Ministry of Labour
- Seal of three devas: left with scroll (employer), center with sword (government), right with plumb and hoe (employee)
- Flag of three devas: left with scroll (employer), center with sword (government), right with plumb and hoe (employee)

Ministry overview
- Formed: 23 September 1993; 32 years ago
- Jurisdiction: Government of Thailand
- Headquarters: Din Daeng, Bangkok;
- Annual budget: 52,594 million baht (FY2019)
- Minister responsible: Julapun Amornvivat, Minister;
- Ministry executive: Boonsong Thapchaiyuth, Permanent Secretary;
- Website: mol.go.th

= Ministry of Labour (Thailand) =

Government ministry of Thailand

The Ministry of Labour (Abrv: MOL; กระทรวงแรงงาน, ) is a Thai government body responsible for overseeing labour administration and protection, skill development, and the promotion of employment in Thailand.

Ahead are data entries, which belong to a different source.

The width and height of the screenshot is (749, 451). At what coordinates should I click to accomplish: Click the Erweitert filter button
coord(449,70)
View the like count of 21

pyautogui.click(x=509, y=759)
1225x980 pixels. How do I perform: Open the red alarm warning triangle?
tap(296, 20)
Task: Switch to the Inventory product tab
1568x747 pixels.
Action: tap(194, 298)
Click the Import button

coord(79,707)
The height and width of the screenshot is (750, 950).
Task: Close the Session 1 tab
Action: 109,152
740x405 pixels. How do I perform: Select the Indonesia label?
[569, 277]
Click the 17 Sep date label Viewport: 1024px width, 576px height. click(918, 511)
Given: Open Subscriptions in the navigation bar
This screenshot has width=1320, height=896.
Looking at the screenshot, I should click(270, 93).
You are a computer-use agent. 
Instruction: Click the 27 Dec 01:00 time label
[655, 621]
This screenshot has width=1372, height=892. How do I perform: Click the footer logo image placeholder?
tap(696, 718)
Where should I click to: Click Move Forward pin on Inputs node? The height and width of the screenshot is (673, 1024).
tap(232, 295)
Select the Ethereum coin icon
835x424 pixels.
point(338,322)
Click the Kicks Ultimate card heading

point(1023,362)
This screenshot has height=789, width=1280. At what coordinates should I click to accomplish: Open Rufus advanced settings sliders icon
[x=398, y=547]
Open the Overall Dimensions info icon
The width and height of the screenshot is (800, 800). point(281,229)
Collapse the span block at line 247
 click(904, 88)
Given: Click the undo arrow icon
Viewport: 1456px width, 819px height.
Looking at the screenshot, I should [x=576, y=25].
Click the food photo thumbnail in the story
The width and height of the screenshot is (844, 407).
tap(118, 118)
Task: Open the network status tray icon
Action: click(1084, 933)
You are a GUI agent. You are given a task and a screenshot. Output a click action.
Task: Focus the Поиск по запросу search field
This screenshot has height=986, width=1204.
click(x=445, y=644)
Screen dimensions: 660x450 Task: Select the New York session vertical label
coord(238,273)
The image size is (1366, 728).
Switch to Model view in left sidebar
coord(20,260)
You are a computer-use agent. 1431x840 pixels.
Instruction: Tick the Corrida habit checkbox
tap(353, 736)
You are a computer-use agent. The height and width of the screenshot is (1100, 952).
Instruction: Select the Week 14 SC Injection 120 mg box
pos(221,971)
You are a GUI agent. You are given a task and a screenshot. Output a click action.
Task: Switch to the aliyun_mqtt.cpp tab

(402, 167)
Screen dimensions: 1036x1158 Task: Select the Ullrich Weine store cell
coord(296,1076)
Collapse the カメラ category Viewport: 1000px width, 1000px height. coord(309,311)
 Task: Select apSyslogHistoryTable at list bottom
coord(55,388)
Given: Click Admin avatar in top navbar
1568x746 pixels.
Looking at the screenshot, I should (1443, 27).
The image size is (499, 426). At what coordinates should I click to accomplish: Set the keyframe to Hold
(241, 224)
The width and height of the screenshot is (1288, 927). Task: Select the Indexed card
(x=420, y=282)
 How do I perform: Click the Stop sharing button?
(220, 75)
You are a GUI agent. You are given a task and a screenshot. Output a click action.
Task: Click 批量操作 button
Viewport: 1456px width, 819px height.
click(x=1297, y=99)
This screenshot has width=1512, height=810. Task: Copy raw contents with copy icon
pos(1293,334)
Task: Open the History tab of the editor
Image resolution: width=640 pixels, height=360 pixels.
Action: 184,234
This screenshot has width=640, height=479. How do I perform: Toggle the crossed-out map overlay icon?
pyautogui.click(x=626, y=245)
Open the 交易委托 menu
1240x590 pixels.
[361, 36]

The ministry was founded in 1993 as the "Ministry of Labour and Social Services", then later renamed "Ministry of Labour" in 2002.

==Organisation and budget==
Article 35 of the Act on Reorganization of Ministries, Ministerial Bureaus, and Departments, B.E.2545 (2002), established the following MOL structure:
1. Office of the Minister
2. Office of the Permanent Secretary
3. Department of Employment
4. Department of Skill Development
5. Department of Labour Protection and Welfare (DLPW)
6. Social Security Office

For FY2019, the ministry's budget is 52,594 million baht.